## WRITTEN REQUEST 1
In the trigonometry solution below, what value does step 3 find for X+Y?
## WRITTEN REQUEST 2
Does the trigonometry solution below support each statement? For each, answer yes or no and quote the words that decide it.
(a) The solution relies on an identity for the difference of squares of sines.
(b) Step 4 calculates the sum of X and Y.
(c) In step 4, the negative sign is distributed before the terms are combined.

## SOURCE DOCUMENT
# # # # # # #
Question

$$\sin ^{2}\left(\frac{\pi}{8}+\frac{A}{2}\right)-\sin ^{2}\left(\frac{\pi}{8}-\frac{A}{2}\right)=\frac{1}{\sqrt{2}} \sin A$$

Answer

**step1 State the Identity to be Proven**

The goal is to prove the given trigonometric identity. This means we need to show that the left-hand side (LHS) of the equation is equal to the right-hand side (RHS).

$$\sin ^{2}\left(\frac{\pi}{8}+\frac{A}{2}\right)-\sin ^{2}\left(\frac{\pi}{8}-\frac{A}{2}\right)=\frac{1}{\sqrt{2}} \sin A$$

**step2 Apply the Difference of Squares Identity for Sine**

We will use the trigonometric identity for the difference of squares of sines, which states:

$$\sin^2 X - \sin^2 Y = \sin(X+Y)\sin(X-Y)$$

To apply this, we identify the terms for X and Y from the given LHS:

$$X = \frac{\pi}{8}+\frac{A}{2}$$

$$Y = \frac{\pi}{8}-\frac{A}{2}$$

**step3 Calculate the Sum of X and Y**

Now, we calculate the sum of X and Y:

$$X+Y = \left(\frac{\pi}{8}+\frac{A}{2}\right) + \left(\frac{\pi}{8}-\frac{A}{2}\right)$$

Combine the terms:

$$X+Y = \frac{\pi}{8} + \frac{A}{2} + \frac{\pi}{8} - \frac{A}{2}$$

$$X+Y = \frac{\pi}{8} + \frac{\pi}{8} + \frac{A}{2} - \frac{A}{2}$$

$$X+Y = \frac{2\pi}{8}$$

$$X+Y = \frac{\pi}{4}$$

**step4 Calculate the Difference of X and Y**

Next, we calculate the difference between X and Y:

$$X-Y = \left(\frac{\pi}{8}+\frac{A}{2}\right) - \left(\frac{\pi}{8}-\frac{A}{2}\right)$$

Distribute the negative sign and combine the terms:

$$X-Y = \frac{\pi}{8} + \frac{A}{2} - \frac{\pi}{8} + \frac{A}{2}$$

$$X-Y = \frac{\pi}{8} - \frac{\pi}{8} + \frac{A}{2} + \frac{A}{2}$$

$$X-Y = \frac{2A}{2}$$

$$X-Y = A$$

**step5 Substitute and Simplify the Expression**

Substitute the calculated values of $$X+Y$$ and $$X-Y$$ back into the identity $$\sin^2 X - \sin^2 Y = \sin(X+Y)\sin(X-Y)$$.
# # # # # # #
## SUPPLIED INFORMATION
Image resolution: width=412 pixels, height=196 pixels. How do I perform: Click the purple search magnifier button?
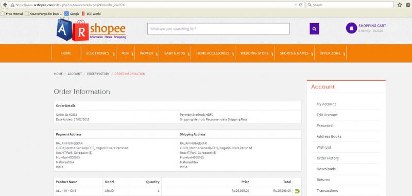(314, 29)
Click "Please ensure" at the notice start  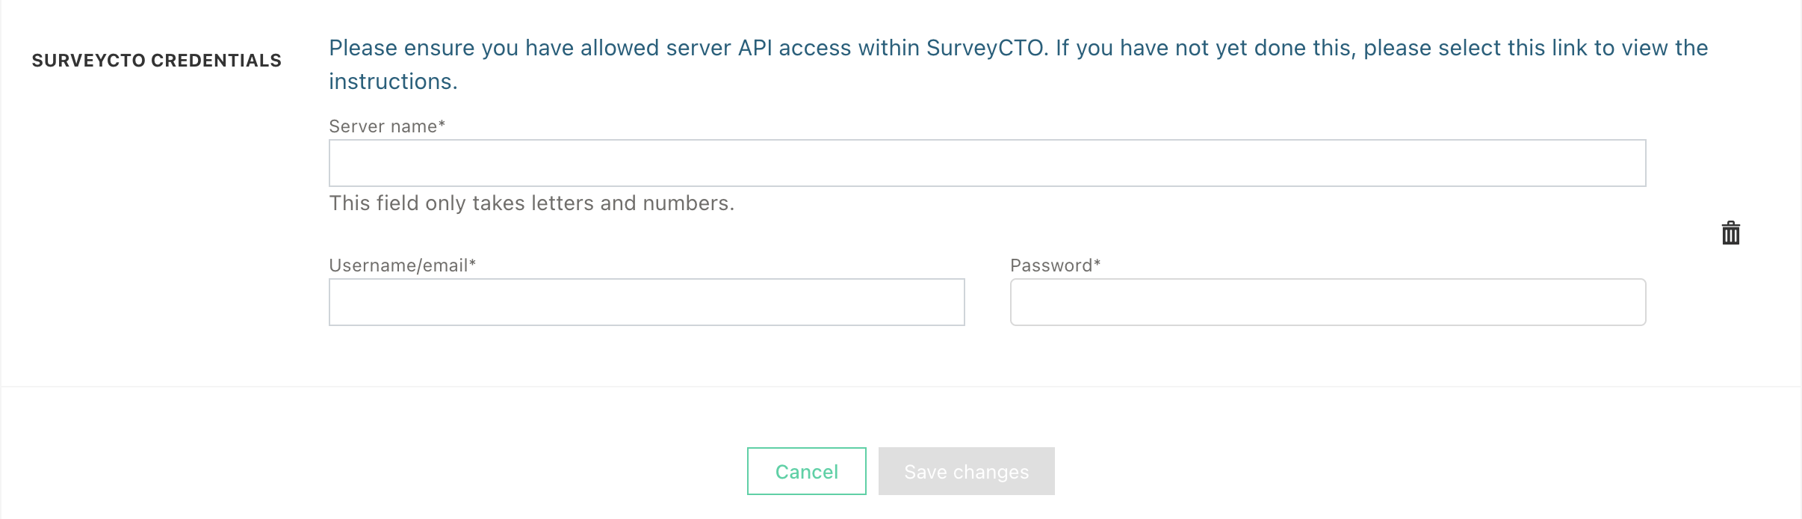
# # # # # # #
## ANSWER 1
X+Y = π/4

## ANSWER 2
(a) Yes: "We will use the trigonometric identity for the difference of squares of sines"
(b) No: "Calculate the Difference of X and Y"
(c) Yes: "Distribute the negative sign and combine the terms"